*** Source document ***

Trinity College Launches New Ethics, Society and Law Stream in the Margaret MacMillan Trinity One Program
What does it mean to be morally required to do something? What is the relationship between moral values and the law? How does a society make itself better over time?
Starting September 2017, first-year students will be examining these among other challenging and urgent moral questions as part of the new Ethics, Society and Law (ES&L) stream in the Margaret MacMillan Trinity One Program (Trinity One).
“The new ES&L stream has a deeply interdisciplinary approach to examining ethical issues. Students will explore and question assumptions about right and wrong, and think about how ethics should inform decision-making within the social, legal and political context. They will learn how to navigate different theories and how to apply them to real-life problems,” said Professor Michael Kessler ‘02, Raymond Pryke Chair and Director of the Margaret MacMillan Trinity One Program.
Drawing on Trinity One’s successful model, the new ES&L stream will provide students with a rigorous grounding in different disciplinary approaches to some of the most pressing contemporary issues. The new stream was designed to reflect both current student interests and the College’s teaching strengths.

*** End of Source document ***
*** Extracted material ***

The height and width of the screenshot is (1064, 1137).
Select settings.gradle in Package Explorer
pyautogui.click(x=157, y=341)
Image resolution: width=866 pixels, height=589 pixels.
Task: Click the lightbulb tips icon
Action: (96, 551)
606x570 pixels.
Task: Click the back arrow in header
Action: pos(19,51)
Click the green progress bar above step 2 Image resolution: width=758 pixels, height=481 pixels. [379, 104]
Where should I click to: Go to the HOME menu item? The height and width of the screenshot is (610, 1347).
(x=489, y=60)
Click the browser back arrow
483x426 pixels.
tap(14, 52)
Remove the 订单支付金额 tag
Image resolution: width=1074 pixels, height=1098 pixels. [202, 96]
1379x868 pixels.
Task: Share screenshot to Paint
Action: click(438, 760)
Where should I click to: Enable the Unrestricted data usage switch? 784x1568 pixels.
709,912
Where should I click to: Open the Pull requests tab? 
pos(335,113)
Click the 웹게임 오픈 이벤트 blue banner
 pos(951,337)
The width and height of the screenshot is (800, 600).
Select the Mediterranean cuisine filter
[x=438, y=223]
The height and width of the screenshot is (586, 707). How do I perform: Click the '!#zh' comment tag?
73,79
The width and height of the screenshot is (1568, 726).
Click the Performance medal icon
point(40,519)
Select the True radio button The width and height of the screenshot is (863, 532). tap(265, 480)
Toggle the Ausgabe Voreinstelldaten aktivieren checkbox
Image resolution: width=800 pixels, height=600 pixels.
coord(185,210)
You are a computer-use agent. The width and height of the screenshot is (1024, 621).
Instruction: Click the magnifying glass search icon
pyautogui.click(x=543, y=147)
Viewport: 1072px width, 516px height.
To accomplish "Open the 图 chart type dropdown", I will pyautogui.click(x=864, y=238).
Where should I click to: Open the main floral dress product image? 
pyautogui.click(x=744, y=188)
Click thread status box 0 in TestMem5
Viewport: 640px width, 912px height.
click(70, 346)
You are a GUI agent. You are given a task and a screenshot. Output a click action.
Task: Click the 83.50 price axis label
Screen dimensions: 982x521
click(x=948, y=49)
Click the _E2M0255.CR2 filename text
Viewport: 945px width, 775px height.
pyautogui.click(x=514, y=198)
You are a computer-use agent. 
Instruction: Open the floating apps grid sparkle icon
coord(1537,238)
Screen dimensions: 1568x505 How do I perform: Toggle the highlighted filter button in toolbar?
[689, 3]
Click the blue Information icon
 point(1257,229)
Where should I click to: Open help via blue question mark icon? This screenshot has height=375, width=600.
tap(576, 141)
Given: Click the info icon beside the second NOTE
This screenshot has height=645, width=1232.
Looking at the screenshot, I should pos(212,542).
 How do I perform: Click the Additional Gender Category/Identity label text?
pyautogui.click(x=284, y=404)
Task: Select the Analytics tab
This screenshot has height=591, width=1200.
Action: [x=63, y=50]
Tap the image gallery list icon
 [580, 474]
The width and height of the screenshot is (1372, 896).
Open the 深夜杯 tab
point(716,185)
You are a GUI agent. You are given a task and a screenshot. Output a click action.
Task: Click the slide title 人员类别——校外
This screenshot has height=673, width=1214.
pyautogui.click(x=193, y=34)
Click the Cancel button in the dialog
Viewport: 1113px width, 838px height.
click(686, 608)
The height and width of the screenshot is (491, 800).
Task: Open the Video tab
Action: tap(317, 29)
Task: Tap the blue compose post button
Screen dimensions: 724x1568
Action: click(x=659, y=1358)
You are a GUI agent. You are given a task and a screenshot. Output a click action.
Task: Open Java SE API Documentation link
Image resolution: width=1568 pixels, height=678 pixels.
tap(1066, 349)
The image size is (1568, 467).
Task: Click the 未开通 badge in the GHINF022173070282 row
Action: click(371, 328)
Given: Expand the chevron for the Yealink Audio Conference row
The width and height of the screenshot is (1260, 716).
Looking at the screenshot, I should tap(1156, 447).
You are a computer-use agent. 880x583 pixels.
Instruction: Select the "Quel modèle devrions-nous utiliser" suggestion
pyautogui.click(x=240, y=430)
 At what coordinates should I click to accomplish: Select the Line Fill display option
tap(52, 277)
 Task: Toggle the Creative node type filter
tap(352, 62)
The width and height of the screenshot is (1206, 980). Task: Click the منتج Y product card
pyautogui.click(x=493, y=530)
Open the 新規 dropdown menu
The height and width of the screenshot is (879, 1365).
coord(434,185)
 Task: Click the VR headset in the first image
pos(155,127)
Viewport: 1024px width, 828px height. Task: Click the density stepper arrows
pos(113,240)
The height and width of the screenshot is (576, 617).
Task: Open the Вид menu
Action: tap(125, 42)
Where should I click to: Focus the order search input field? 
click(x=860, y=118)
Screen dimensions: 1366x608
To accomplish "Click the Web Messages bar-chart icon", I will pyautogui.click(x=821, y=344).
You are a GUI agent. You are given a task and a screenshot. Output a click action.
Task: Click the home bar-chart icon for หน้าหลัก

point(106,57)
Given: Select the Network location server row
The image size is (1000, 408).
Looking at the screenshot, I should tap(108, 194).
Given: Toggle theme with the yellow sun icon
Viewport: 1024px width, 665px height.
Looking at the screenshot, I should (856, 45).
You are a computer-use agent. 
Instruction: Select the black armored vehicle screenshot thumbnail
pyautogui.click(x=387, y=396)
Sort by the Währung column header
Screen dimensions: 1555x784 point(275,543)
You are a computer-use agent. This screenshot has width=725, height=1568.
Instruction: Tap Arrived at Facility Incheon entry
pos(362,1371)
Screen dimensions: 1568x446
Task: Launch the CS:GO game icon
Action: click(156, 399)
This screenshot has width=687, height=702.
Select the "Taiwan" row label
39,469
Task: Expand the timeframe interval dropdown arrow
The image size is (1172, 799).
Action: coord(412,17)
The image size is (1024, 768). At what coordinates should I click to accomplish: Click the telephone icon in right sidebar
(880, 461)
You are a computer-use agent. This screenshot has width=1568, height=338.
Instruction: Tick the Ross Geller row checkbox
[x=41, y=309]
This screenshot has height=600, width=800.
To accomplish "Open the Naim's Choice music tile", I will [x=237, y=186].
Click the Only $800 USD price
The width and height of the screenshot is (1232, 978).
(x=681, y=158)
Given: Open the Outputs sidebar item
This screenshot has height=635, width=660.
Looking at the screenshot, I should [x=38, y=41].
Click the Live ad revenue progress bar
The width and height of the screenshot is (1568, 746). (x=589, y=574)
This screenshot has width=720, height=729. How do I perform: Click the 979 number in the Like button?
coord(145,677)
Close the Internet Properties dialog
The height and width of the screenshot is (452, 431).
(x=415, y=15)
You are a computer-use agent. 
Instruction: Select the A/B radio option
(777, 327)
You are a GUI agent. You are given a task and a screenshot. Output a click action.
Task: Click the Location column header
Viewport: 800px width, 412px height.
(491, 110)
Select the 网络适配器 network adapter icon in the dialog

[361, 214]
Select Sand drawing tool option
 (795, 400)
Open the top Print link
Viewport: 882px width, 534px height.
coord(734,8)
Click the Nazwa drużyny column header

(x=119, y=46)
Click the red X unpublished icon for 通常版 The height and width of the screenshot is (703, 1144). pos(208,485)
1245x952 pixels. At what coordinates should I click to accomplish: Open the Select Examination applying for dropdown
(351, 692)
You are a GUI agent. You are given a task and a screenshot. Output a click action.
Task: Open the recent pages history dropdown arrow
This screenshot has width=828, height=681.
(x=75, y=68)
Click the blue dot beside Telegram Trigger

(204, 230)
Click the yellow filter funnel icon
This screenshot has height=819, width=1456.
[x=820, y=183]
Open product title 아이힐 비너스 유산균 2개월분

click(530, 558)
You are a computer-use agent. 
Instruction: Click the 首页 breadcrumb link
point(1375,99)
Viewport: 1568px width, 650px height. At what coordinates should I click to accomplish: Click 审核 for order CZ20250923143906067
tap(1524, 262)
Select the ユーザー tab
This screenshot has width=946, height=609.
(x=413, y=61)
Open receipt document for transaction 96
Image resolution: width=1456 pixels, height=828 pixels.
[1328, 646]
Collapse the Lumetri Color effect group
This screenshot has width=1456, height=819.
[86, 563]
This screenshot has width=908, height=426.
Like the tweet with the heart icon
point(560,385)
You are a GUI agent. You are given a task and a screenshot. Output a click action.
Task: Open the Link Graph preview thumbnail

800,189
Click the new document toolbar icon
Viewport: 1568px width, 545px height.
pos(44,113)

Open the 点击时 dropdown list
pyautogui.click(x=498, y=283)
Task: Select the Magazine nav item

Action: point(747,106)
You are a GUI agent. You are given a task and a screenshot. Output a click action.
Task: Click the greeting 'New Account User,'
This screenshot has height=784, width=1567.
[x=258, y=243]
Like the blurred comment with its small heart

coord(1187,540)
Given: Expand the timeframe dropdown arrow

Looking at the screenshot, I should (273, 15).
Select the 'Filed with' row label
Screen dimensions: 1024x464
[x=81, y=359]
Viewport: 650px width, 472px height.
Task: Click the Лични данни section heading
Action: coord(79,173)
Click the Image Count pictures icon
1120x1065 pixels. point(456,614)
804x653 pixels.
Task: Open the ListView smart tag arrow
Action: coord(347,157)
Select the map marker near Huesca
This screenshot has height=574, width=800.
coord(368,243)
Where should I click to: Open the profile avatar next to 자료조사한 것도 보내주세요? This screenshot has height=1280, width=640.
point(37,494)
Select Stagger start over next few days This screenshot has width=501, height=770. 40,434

*** End of Extracted material ***

▸ Required tasks:
[a] In the Trinity College announcement, what position does Professor Michael Kessler hold?
[b] Write out the part of the Trinity College announcement between "Trinity College Launches" and "better over time?", inclusive.

▸ Answers to the exercises:
[a] He is Raymond Pryke Chair and Director of the Margaret MacMillan Trinity One Program.

[b]
Trinity College Launches New Ethics, Society and Law Stream in the Margaret MacMillan Trinity One Program
What does it mean to be morally required to do something? What is the relationship between moral values and the law? How does a society make itself better over time?